TASK DESCRIPTION
Please count the rows below that contain the word "pixels" and give only that number.

RECORDS TO USE
** START **

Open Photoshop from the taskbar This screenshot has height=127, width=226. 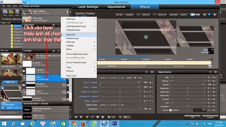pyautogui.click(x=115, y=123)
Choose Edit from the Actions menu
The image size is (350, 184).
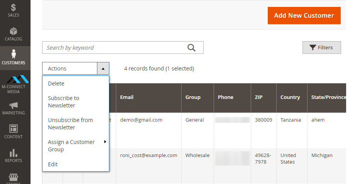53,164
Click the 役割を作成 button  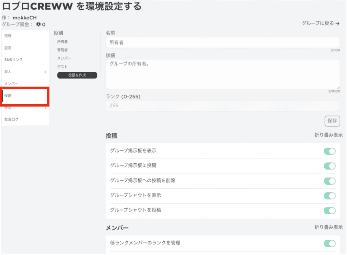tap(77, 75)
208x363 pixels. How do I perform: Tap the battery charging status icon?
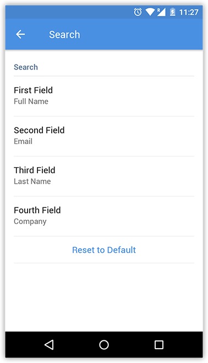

** END **
** START **

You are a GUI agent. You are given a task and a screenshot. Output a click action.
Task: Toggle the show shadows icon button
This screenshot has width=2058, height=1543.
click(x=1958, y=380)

** END **
** START **

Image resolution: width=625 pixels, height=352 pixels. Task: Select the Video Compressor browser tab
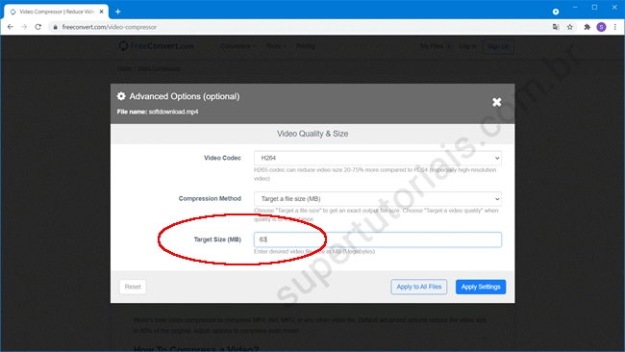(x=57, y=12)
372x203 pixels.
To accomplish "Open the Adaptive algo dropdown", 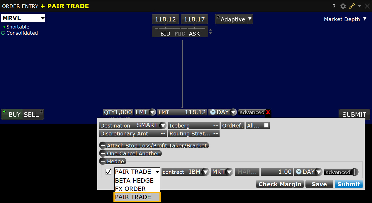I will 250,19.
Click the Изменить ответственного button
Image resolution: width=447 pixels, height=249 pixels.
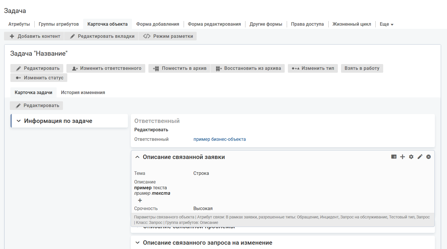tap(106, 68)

** END **

PROBLEM SOLUTION
4